> EXERCISE:
Search the data for lines holding the word "right". State how many there are, and nothing else.

━━━

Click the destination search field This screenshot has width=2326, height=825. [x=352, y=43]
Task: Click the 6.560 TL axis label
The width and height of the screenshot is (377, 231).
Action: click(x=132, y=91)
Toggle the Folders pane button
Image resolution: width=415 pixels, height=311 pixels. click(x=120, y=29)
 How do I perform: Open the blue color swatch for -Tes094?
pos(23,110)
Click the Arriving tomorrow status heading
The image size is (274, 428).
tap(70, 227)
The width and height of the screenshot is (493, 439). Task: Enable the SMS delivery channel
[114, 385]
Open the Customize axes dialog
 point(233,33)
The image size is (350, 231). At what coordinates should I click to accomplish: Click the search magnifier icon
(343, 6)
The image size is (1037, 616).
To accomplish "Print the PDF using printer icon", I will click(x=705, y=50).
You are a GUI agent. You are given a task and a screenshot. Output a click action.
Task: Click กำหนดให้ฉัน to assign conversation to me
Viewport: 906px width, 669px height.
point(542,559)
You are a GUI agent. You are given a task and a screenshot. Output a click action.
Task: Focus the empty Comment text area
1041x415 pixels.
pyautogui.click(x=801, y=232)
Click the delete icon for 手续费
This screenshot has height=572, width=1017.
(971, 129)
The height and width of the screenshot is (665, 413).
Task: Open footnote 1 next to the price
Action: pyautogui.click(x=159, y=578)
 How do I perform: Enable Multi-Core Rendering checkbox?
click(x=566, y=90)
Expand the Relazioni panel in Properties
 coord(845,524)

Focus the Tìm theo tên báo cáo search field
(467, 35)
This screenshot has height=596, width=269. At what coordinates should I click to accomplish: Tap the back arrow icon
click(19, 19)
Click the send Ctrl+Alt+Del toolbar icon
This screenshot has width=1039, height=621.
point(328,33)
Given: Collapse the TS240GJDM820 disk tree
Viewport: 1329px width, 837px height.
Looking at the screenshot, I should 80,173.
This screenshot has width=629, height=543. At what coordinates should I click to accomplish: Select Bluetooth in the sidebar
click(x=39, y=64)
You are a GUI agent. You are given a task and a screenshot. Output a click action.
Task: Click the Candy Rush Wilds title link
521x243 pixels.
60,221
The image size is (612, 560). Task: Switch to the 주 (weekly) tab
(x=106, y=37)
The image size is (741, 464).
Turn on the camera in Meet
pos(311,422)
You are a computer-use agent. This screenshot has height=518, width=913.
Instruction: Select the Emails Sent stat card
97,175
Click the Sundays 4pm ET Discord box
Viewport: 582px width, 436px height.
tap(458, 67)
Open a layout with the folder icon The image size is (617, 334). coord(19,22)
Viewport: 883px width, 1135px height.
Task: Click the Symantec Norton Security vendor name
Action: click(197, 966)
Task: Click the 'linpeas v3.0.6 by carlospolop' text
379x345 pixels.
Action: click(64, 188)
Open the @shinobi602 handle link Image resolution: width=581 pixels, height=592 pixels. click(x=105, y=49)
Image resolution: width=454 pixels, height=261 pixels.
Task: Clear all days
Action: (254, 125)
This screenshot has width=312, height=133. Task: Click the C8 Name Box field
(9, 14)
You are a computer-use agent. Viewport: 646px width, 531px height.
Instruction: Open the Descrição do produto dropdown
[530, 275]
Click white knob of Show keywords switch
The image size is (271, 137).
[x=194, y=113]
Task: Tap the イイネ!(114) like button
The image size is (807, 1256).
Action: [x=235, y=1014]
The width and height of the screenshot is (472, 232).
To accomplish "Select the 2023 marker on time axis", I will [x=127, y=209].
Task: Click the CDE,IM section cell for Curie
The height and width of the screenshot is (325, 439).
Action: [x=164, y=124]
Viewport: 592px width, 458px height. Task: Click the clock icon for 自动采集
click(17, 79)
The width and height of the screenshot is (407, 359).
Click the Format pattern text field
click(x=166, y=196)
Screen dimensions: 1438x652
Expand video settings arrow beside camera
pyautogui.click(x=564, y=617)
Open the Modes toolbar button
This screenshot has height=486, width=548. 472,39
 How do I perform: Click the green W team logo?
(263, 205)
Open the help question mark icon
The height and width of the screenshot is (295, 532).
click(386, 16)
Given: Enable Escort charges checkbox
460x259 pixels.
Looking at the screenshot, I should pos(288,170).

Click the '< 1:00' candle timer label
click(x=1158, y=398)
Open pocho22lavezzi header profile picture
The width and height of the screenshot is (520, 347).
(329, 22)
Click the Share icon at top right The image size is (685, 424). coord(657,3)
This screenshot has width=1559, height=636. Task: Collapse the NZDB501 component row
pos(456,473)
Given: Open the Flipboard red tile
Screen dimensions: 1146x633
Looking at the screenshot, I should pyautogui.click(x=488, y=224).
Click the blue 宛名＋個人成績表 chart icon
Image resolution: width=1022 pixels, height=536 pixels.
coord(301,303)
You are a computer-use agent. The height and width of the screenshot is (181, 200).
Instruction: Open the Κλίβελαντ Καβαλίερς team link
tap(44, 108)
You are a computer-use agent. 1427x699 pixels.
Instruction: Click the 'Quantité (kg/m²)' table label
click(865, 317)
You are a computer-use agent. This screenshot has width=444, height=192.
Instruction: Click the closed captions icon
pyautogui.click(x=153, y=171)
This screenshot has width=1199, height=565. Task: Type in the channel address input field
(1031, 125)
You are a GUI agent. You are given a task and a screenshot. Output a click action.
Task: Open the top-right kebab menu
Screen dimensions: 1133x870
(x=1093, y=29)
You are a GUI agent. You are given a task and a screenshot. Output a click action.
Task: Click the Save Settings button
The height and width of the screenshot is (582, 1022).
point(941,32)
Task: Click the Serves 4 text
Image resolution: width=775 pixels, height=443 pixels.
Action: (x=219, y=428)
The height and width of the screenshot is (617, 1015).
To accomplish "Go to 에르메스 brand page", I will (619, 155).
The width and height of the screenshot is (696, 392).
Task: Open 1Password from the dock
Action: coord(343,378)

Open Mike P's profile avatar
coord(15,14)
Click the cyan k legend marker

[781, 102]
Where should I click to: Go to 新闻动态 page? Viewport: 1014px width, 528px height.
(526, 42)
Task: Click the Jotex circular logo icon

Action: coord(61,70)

━━━

> ANSWER TO THIS TASK:
2